Selama ini masyarakat beranggapan galaksi Bimasakti, tempat tata surya kita berada, digambarkan rata. Padahal, sejak lama para astronom mengetahui bahwa sebenarnya galaksi Bimasakti tidaklah rata, tetapi melengkung.
APOD.NASA.GOV/MICHAEL GOH—Galaksi Bimasakti yang dipotret di atas Taman Nasional Nambung Australia Barat.
Sejak pertengahan abad ke-20, astronom telah mengetahui bahwa piringan galaksi kita, Bimasakti, tidaklah rata seperti yang digambarkan selama ini. Pinggir piringan Bimasakti sejatinya melengkung ke bawah dan ke atas di sisi yang berbeda. Namun, sampai saat ini astronom belum tahu pasti apakah bagian yang melengkung itu bergerak atau tidak.
ADVERTISEMENT
SCROLL TO RESUME CONTENT
Selama ini, Bimasakti digambarkan sebagai galaksi spiral yang memiliki beberapa lengan galaksi yang berisikan ratusan miliar bintang. Matahari terletak di salah satu lengan galaksi dan berada di bagian tengah cakram piringan galaksi. Sementara cakram piringan galaksinya digambarkan datar atau rata.

## Tugas Anda:
Menurut teks bacaan tentang galaksi Bimasakti, sejak kapan para astronom mengetahui bahwa piringan galaksi tersebut tidak rata?

## Data:
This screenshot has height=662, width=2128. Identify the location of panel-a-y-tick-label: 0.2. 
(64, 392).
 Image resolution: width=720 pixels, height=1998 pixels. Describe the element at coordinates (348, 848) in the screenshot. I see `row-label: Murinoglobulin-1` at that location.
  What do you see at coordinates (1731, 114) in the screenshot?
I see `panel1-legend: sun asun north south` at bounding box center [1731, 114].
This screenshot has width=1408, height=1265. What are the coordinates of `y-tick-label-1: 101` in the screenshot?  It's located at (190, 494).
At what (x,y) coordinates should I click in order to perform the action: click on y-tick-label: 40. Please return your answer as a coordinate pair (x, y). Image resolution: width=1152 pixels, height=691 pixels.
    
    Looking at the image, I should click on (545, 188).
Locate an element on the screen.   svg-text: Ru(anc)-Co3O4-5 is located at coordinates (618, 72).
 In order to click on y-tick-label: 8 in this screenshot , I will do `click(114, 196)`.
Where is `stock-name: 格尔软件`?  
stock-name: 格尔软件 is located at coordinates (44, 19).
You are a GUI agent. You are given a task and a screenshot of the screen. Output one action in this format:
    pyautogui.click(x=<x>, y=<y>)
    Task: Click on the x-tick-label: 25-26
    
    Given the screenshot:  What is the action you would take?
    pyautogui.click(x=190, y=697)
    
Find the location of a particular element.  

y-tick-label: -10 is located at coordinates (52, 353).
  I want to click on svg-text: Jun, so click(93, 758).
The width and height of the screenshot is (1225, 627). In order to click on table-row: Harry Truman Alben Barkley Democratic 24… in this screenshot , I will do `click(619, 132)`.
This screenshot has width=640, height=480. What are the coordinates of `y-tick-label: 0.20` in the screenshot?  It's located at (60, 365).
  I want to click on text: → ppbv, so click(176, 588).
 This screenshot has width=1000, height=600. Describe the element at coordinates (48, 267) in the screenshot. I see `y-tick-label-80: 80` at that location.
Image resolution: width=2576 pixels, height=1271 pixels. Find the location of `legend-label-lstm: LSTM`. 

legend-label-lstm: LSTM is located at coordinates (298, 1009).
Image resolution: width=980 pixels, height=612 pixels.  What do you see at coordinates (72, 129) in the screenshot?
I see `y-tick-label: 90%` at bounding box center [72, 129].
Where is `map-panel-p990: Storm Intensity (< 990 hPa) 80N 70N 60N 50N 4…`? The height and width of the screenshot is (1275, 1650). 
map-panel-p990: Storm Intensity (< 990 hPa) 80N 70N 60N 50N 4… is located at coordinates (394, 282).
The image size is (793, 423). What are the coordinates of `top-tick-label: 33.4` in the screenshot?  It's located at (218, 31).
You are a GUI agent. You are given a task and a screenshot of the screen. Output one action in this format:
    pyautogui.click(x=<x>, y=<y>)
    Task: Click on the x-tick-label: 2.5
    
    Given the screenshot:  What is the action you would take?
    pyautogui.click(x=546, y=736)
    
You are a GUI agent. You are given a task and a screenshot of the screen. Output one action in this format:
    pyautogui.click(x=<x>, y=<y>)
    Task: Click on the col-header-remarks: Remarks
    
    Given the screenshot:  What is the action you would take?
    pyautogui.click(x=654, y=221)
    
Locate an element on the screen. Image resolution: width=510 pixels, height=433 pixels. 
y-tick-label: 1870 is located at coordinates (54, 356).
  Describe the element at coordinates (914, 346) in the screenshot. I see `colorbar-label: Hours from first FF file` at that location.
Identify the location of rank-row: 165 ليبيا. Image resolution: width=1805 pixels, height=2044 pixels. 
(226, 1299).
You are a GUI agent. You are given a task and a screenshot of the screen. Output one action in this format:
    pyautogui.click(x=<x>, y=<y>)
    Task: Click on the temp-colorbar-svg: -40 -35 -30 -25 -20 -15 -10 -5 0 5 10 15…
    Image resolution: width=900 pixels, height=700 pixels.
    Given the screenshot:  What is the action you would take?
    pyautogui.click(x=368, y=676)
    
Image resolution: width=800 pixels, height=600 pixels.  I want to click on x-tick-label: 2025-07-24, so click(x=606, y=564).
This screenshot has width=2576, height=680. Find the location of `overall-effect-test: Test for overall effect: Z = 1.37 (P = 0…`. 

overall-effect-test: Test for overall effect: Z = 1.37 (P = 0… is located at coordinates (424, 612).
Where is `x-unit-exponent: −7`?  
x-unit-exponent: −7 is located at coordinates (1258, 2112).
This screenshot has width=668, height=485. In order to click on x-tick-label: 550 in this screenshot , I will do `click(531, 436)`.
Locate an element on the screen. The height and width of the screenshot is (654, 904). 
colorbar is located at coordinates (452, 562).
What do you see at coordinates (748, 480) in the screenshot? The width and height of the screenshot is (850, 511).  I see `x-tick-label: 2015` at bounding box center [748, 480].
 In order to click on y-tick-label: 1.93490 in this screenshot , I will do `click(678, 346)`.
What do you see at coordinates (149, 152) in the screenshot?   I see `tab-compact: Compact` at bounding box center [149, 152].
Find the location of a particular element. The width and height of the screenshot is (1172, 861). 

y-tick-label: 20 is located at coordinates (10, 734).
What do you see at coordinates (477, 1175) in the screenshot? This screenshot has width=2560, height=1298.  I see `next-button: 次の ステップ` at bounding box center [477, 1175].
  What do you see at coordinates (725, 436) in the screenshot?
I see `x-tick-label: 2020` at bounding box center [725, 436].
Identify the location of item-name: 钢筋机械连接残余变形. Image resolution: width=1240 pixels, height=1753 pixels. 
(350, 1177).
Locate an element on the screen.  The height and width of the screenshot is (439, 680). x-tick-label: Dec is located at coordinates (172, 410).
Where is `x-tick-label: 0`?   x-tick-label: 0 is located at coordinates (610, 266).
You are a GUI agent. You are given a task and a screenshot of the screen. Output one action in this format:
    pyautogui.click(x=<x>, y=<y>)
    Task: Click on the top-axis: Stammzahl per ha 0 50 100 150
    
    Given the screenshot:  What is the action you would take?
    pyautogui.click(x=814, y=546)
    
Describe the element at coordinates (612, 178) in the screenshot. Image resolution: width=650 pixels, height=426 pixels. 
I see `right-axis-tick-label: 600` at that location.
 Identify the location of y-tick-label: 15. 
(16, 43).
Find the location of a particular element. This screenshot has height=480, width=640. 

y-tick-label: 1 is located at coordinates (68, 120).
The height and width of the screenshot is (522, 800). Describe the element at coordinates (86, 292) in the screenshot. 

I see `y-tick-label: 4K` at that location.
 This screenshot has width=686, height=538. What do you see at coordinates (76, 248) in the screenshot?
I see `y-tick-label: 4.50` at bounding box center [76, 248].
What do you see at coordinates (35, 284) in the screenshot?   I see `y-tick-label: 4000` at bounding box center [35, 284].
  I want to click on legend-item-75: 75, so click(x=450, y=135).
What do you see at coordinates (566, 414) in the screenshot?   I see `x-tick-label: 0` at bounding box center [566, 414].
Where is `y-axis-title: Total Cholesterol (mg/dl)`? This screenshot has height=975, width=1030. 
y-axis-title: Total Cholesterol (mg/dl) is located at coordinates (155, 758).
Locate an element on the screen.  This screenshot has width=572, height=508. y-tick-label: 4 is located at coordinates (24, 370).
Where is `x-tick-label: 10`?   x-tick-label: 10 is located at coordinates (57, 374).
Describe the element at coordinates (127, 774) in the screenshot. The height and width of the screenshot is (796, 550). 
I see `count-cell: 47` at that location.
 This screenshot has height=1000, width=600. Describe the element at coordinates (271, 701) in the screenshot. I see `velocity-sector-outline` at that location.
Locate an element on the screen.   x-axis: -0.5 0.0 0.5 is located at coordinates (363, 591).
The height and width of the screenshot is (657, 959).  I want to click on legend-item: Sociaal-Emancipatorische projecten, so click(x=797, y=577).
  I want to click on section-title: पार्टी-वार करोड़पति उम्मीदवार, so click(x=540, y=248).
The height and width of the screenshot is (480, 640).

## Hasil Latihan:
Sejak pertengahan abad ke-20.